Task goal | Return the number of lines below that contain "will"; nothing else belongs in the reply.

━━━ Entries supplied ━━━

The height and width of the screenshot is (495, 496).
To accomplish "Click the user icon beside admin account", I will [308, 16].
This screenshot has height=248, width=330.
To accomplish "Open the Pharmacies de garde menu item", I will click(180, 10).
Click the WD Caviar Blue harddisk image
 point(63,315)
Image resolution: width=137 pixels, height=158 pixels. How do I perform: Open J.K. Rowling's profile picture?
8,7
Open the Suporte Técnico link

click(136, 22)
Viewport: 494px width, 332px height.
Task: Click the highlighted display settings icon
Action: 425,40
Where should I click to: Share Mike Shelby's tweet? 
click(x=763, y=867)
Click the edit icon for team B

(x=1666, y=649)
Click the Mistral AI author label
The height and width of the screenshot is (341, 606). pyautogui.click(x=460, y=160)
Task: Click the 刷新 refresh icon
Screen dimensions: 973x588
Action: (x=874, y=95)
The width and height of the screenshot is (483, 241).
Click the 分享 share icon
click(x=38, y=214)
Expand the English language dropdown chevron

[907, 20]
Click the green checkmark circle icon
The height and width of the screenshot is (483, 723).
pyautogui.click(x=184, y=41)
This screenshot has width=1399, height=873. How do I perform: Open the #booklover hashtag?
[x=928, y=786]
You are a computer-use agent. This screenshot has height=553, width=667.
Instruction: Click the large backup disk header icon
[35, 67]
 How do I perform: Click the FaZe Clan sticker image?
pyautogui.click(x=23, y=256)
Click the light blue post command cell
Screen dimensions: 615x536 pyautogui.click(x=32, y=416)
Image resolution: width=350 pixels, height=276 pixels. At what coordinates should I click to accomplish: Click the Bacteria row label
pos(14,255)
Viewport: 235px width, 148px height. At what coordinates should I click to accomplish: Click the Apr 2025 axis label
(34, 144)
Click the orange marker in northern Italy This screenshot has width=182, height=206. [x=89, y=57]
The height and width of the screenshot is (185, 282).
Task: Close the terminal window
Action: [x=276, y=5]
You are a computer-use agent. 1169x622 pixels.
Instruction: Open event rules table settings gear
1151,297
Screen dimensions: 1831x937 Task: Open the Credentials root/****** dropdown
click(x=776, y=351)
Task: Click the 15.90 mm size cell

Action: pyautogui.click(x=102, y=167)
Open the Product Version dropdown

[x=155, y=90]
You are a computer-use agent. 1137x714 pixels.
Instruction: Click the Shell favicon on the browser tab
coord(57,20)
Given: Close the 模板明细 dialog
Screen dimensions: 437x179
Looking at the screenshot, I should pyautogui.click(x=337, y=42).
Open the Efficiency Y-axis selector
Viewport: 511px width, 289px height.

━━━

Result below | 2